L'AEDJ a le plaisir de vous restituer le compte rendu partiel (les aspects du droit de l'OHADA) des échanges qui ont fait l'objet du colloque portant sur le thème sus-référencé. Les communications se sont articulées tour à tour sur l'exécution des décisions pénales (I), l'exécution des décisions civiles (II), l'exécution des décisions juridictionnelles par les personnes publiques (III) et l'exécution des décisions en Afrique et en Europe (IV). Les communications sur l'exécution des décisions pénales ont été brillamment présentées par les Présidents Jacques BUISSON (conseiller à la Chambre criminelle de la Cour de cassation) pour l'expérience française et Jacques MAYABA (Président de la chambre judiciaire de la Cour suprême du Bénin) pour l'expérience béninoise.
Concernant l'exécution des décisions civiles, l'expérience française a été brillamment présentée par M. Jean-Louis GILLET, Secrétaire général de l'AHJUCAF et l'expérience libanaise par le Président Ghaleb GHANEM, Président de l'AHJUCAF et premier Président honoraire de la Cour de cassation du Liban. L'expérience africaine, qui portait principalement sur l'expérience dans l'espace de l'OHADA a été brillamment présentée par Maître Françoise ANDRIEUX, Huissier de justice à Roquevaire et Secrétaire général de l'Union internationale des Huissiers de justice (voir le compte rendu de sa communication infra -2-)
L'exécution des décisions juridictionnelles par les personnes publiques a fait l'objet de deux brillantes communications du Professeur Fabrice HOURQUEBIE (Université de Bordeaux IV) et du Président Jacques LEGER, Conseiller d'État. Les orateurs ont mis l'accent, le premier, sur l'exécution des décisions juridictionnelles par les personnes publiques et le second sur l'adhésion de l'administration aux décisions de son juge.
Concernant la quatrième table ronde, le Président Antoine OLIVEIRA a brillamment fait un état des lieux de l'exécution des décisions de justice dans l'espace de l'OHADA avant de faire quelques suggestions pour une meilleure exécution des décisions de justice dans cet espace juridique intégré (voir le compte rendu de sa communication ci-après).

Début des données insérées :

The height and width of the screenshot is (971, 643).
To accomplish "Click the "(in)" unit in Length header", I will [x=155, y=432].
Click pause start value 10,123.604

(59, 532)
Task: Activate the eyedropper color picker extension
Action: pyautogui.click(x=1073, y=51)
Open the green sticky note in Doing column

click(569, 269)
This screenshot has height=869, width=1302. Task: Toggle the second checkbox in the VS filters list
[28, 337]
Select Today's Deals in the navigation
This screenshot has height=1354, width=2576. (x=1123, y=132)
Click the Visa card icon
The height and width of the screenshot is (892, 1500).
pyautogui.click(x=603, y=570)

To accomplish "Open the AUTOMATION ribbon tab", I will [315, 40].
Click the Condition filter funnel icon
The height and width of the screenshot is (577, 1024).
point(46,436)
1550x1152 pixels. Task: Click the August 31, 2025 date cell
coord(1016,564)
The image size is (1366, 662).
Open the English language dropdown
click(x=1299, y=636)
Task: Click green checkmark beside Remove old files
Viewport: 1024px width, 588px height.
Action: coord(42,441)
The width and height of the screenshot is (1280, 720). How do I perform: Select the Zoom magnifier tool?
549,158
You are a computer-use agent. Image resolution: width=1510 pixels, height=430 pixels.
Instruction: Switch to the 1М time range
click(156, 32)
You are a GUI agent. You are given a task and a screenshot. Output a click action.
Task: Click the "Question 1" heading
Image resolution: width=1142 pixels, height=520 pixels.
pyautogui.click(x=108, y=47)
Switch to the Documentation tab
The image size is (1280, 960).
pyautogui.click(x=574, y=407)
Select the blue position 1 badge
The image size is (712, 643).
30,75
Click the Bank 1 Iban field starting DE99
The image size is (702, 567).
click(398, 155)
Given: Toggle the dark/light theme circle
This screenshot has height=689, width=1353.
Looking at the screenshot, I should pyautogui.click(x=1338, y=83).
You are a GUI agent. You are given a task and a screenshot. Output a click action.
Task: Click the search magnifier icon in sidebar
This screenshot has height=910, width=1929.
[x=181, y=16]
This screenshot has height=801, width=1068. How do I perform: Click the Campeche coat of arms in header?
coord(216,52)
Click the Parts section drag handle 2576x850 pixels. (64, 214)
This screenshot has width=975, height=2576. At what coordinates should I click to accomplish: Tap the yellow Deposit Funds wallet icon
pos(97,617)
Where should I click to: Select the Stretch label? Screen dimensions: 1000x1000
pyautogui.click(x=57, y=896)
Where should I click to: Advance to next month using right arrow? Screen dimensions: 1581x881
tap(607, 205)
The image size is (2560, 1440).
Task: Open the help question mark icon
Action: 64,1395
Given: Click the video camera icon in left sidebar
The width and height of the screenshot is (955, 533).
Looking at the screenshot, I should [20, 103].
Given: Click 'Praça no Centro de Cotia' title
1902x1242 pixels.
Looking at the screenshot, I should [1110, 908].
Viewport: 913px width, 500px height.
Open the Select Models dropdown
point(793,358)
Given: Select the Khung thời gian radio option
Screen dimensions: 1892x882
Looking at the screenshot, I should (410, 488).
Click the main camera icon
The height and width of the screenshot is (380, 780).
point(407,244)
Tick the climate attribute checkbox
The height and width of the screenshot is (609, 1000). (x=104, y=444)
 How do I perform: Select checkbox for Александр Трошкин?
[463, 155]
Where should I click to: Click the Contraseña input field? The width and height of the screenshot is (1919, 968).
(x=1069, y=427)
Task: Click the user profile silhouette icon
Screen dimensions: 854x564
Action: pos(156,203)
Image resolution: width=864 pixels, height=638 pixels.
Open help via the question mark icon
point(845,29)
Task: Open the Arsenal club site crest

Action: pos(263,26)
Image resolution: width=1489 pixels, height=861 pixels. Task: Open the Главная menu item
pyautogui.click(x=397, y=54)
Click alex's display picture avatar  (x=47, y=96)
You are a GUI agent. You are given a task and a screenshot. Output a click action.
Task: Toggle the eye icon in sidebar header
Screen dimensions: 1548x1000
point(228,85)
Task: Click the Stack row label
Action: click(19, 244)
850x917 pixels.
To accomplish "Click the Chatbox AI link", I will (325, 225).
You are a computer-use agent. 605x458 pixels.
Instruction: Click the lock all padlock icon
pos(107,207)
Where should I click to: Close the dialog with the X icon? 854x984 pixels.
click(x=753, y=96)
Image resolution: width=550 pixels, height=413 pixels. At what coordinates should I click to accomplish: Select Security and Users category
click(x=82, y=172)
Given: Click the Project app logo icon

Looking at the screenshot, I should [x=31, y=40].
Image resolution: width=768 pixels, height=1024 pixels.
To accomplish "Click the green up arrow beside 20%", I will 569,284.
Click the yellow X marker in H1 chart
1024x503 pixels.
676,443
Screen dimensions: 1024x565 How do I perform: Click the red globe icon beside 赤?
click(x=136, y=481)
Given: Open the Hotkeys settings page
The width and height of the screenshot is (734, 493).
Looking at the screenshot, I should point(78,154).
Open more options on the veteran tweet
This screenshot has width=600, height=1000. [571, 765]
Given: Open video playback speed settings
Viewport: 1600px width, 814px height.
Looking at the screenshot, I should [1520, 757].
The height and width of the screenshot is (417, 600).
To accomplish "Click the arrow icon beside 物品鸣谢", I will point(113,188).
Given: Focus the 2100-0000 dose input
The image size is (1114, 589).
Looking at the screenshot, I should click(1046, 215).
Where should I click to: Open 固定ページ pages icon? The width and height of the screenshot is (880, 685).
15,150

L'EXÉCUTION DES DÉCISIONS DE JUSTICE DANS L'ESPACE DE L'OHADA
M. Antoine OLIVEIRA, Président de la Cour Commune de Justice et d'Arbitrage (CCJA) de l'OHADA
Le Président OLIVEIRA commence son propos par une brève présentation des motivations de la création de l'espace juridique de l'OHADA. Il affirme qu'en un mot, le but de l'OHADA est de promouvoir le développement des investissements des États Parties grâce à la sécurité juridique et judiciaire. Le droit élaboré par l'OHADA est un droit favorable aux investissements privés, il faut, dit-il, attirer les investisseurs. On va les attirer par un droit attractif. La sécurité juridique au cœur de l'entreprise de l'OHADA s'est concrétisée dans les différents textes produits par l'OHADA. L'Acte uniforme sur les voies d'exécution est l'instrument juridique qui favorise les besoins d'exécution des décisions de justice dans l'espace de l'OHADA.
Concernant l'exécution des décisions de justice proprement dite dans l'espace de l'OHADA, il affirme que le bénéficiaire d'une décision de justice est confronté à deux problèmes essentiels dans l'espace de l'OHADA : comment exécuter les décisions de justice dans un autre État Partie et comment faire pour recouvrer les frais exposés pour le recouvrement.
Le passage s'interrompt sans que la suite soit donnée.